Keine Generation vor ihnen hat sich so intensiv um den Nachwuchs gekümmert wie die heutigen Väter. Viele nehmen eine grössere Rolle im Familienalltag wahr und betreuen die Kinder mit. Es zeigt sich, dass auch Männer bei der Vereinbarkeit mit dem Beruf zunehmend in der Zwickmühle stecken. Die Wirtschaft fordert weibliche Arbeitskräfte – und hat für diese in den letzten Jahren vieles verbessert.

Bei den Vätern gelten andere Massstäbe. Meist sind sie es, die ein volles bezahltes Pensum leisten. Noch nimmt der Arbeitgeber bei ihnen wenig Rücksicht auf familiäre Verpflichtungen. Wollen Väter diesen trotzdem nachgehen und arbeiten Teilzeit, müssen sie Abstriche bei der Karriere machen. Viele Paare resignieren angesichts dieses Dilemmas und entscheiden sich für ein «klares Modell», bei dem die Frau in einem kleineren Pensum und der Mann voll berufstätig ist.
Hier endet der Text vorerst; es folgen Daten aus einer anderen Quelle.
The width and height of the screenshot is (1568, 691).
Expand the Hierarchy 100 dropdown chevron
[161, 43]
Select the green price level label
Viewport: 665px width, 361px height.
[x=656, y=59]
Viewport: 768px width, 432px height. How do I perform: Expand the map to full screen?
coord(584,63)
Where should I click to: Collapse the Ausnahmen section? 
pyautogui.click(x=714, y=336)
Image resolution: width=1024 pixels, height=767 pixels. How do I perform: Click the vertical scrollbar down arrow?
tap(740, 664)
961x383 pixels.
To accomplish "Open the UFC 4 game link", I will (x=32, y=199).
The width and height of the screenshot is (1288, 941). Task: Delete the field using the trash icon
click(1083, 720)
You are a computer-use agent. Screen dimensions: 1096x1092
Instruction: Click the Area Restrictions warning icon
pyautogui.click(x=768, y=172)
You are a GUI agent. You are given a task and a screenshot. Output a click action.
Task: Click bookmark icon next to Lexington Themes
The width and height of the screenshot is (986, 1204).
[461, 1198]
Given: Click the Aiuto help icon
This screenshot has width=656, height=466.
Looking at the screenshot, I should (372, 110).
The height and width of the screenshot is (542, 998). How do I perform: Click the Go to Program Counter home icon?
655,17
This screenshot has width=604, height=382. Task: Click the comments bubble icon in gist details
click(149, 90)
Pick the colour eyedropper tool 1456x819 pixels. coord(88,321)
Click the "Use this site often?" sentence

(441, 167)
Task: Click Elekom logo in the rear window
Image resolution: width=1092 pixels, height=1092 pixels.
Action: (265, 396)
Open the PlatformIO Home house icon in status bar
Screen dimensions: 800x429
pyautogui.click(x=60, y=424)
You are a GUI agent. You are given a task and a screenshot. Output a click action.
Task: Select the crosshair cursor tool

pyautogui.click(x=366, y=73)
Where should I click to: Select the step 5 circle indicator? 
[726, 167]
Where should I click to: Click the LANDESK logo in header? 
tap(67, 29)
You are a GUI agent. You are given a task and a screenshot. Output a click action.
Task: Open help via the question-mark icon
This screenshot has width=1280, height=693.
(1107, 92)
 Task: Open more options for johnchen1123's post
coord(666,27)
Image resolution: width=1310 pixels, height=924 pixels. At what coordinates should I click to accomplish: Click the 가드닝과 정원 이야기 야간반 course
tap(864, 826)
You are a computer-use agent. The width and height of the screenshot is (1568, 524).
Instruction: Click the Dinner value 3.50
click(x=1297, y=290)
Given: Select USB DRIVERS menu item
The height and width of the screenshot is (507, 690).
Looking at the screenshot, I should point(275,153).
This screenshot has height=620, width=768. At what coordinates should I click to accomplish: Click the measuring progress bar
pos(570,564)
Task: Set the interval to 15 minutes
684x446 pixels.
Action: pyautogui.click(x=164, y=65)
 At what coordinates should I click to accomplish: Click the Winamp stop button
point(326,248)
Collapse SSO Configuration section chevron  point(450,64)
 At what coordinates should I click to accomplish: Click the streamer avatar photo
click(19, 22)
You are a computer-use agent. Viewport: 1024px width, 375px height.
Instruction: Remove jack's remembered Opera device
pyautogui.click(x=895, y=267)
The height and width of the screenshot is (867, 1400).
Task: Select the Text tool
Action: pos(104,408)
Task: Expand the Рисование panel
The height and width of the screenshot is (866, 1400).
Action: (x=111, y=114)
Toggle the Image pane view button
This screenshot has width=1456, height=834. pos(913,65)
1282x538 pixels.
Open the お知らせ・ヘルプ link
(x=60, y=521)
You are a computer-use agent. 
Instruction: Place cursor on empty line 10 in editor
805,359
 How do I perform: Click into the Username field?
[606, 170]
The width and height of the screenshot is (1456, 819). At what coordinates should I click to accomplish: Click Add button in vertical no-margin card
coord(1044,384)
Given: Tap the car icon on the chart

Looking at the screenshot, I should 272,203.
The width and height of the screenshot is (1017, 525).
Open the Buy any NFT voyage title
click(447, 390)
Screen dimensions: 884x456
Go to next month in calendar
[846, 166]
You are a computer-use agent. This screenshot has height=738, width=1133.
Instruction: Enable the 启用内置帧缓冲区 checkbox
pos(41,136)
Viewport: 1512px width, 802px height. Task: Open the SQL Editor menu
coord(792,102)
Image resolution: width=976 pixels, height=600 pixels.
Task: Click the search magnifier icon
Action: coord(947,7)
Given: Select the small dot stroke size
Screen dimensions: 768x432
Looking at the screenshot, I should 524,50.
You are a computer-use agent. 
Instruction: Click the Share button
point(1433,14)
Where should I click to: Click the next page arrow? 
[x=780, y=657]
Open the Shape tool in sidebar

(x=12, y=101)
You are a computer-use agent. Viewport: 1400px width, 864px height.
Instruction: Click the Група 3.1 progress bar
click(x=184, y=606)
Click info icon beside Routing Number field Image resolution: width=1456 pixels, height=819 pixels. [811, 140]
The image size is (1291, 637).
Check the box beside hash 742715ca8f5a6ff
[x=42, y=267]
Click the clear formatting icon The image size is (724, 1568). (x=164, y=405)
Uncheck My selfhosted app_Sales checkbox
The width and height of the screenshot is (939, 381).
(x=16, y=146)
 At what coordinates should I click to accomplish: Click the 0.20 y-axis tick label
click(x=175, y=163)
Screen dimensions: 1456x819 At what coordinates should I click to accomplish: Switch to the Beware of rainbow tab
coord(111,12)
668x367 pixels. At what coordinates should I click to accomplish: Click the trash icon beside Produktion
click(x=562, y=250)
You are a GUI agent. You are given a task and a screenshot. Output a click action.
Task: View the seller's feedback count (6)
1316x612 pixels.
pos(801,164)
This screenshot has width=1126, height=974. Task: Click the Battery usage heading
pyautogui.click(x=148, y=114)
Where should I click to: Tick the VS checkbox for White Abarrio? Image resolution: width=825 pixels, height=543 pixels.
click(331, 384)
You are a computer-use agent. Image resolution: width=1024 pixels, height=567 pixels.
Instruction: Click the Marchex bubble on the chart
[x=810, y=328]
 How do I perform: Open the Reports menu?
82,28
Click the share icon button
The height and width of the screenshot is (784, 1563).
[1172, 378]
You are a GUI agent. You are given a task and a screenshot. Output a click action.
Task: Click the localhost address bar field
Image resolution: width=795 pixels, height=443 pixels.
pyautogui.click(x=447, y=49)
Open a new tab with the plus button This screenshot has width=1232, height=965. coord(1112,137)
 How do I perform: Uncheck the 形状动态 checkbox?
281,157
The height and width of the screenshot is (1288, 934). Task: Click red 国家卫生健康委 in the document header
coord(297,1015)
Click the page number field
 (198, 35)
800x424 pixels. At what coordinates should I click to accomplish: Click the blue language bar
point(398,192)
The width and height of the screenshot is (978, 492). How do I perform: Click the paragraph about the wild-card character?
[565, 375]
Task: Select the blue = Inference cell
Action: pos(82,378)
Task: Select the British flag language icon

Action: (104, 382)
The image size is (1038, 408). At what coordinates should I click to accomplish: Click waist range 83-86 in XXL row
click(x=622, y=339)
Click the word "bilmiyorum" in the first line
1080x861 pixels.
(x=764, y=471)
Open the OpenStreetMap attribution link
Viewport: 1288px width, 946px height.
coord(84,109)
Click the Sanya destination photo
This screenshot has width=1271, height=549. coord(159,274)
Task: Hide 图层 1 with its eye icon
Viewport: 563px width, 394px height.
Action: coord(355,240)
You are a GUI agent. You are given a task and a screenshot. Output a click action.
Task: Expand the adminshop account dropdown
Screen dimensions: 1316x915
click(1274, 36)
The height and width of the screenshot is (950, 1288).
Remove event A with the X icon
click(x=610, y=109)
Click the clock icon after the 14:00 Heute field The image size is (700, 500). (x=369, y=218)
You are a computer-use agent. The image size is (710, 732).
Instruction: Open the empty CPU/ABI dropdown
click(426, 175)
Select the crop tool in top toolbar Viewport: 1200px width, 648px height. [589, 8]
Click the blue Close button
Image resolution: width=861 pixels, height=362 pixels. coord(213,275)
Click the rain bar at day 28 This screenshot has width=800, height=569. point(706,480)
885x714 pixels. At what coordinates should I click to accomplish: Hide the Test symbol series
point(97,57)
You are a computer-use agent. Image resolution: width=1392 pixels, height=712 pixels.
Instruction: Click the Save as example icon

Rund 50 000 Akademikerinnen verzichten in der Schweiz auf ihre Berufstätigkeit.

Statt staatlicher Gleichstellungsprogramme, die auf Frauen ausgerichtet sind, wäre männliche Unterstützung vonnöten. Denn nur, wenn der Vater seiner berufstätigen Partnerin auch einmal den Rücken freihält, kann ein gleichgestelltes Familienmodell gelingen. Der Einsatz der Männer ist hoch. Einerseits verzögert sich ihr berufliches Weiterkommen wegen des häuslichen Engagements, andererseits hört die familiäre Gleichberechtigung in der Regel bei einem Scheitern der elterlichen Liebesbeziehung auf. Auch Vätern mit hohen Anteilen an der Kinderbetreuung wird im Streitfall meist die Obhut entzogen und der Mutter zugeteilt.

An dieser richterlichen Praxis hat sich trotz neuen gesetzlichen Grundlagen, die eine gemeinsame Obhut auch gegen den Willen des anderen Elternteils erlauben würden, nicht viel geändert. Nicht selten werden Männer zu Zahlvätern mit minimalem Besuchsrecht degradiert. Das neue Unterhaltsrecht dürfte diesen Widerspruch noch verstärken. Die gesellschaftliche Realität und die Auslegung der Gesetze klaffen immer weiter auseinander.

Dies muss behoben werden. Nicht mit Frauenförderung in Form neuer komplexer Umverteilungsmechanismen – sondern damit, dass man die Emanzipation beim Wort nimmt. Frauen sind im Beruf und Männern in der Familie gleiche Rechte und Pflichten einzuräumen.


Nota. - Hätten sich Männer nicht jahrzehntelang vom Feminismus umnebeln lassen, wäre Vaterschaft heute kein größeres Problem, als sie schon immer war.